Uitgeverij Joost van den Vondel (1933-1939)

Gepubliceerd op 18-09-2019

Maagdepalmachtigen

betekenis & definitie

(Apocynaceeën), een plantenfam. met 150 geslachten en meer dan 1000 soorten, komen vnl. in de warme streken voor. Het zijn over het alg. melksaphoudende houtige gewassen, struiken en klimplanten; er zijn slechts weinige boom vormige en kruidachtige soorten. De gaafrandige bladeren staan gewoonlijk kruisstandig; de bloemen zijn meestal 5-tallig met vlakke trechtervormige of klokvormige bloemkroon; de 2-5 vruchtbladeren vormen vrije of 1-5 hokkige vruchten.
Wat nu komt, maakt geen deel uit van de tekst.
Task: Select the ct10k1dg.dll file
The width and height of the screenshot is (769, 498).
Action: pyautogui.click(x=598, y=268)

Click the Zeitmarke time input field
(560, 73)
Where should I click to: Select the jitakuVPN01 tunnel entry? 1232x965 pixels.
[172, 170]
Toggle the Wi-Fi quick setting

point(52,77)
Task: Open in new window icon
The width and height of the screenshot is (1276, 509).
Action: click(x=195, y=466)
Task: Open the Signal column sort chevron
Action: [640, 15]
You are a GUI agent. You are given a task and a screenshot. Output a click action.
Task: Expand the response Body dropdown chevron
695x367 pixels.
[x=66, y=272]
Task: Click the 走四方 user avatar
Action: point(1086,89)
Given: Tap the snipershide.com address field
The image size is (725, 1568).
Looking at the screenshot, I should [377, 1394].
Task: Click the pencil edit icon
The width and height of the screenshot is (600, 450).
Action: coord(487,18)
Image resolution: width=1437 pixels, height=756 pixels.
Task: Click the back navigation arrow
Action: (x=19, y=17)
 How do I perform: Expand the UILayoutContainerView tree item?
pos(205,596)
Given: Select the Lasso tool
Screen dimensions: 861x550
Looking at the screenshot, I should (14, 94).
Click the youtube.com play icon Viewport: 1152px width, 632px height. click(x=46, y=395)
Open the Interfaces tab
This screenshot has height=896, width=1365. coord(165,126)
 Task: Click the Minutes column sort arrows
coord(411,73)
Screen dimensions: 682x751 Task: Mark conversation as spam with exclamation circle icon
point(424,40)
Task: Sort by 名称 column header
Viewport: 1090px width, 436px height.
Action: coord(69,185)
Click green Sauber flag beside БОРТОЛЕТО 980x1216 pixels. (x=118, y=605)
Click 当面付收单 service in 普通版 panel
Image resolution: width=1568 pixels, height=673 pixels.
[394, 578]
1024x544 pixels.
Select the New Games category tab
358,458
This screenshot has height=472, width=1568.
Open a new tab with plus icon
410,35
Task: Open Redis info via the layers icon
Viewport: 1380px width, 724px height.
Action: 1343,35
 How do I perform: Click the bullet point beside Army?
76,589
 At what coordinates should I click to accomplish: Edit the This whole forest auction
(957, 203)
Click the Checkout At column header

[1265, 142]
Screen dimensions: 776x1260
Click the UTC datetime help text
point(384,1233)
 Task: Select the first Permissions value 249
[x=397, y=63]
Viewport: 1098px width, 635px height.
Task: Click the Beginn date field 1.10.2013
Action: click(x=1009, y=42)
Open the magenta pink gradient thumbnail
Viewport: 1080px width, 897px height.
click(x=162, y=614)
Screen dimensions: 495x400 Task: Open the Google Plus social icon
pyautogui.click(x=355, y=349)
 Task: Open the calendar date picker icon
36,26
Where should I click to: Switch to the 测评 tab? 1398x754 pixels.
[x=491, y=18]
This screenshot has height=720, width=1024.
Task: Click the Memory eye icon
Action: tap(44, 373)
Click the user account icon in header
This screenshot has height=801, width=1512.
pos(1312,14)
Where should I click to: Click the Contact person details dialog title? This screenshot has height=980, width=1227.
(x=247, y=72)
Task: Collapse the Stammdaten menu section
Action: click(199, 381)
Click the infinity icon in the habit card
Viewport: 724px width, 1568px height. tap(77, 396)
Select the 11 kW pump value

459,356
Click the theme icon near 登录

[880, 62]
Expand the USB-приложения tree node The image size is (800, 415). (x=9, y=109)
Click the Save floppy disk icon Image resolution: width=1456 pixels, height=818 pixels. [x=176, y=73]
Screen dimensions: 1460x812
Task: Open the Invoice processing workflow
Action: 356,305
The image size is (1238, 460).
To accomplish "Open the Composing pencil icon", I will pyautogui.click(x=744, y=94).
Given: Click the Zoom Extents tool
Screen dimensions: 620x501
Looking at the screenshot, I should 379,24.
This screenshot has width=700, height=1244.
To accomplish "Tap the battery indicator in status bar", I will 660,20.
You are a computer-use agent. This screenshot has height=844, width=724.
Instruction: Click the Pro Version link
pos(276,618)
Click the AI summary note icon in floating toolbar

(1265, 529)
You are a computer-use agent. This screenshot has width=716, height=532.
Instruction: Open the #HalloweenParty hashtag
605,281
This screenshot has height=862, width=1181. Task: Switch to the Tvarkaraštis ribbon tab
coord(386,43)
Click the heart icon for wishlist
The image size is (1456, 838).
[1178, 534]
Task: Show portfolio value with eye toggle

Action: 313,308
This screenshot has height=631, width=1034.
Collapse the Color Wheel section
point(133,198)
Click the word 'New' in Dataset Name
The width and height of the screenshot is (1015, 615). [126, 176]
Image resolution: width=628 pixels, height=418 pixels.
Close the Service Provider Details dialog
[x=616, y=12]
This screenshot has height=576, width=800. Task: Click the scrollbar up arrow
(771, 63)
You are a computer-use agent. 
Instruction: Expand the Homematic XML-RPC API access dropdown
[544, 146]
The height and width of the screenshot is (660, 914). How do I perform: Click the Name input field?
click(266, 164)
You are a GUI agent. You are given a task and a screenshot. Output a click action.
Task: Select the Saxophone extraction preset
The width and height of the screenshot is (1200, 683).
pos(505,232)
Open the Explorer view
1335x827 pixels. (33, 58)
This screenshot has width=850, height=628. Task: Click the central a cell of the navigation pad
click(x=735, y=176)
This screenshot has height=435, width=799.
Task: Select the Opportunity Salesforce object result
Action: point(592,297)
Vele soorten bezitten giftstoffen, o.a. Arduina, Adenum en Strophanthus; eetbare vruchten leveren Carissa en Lacmellia; caoutchouc wordt gewonnen van Hancornia, Clitandra, Carpodinus, Landolphia, Funtuma en Urceola. In Ned. komt in het wild voor de maagdepalm, terwijl Oleander en Apocynum gekweekt worden. Bouman.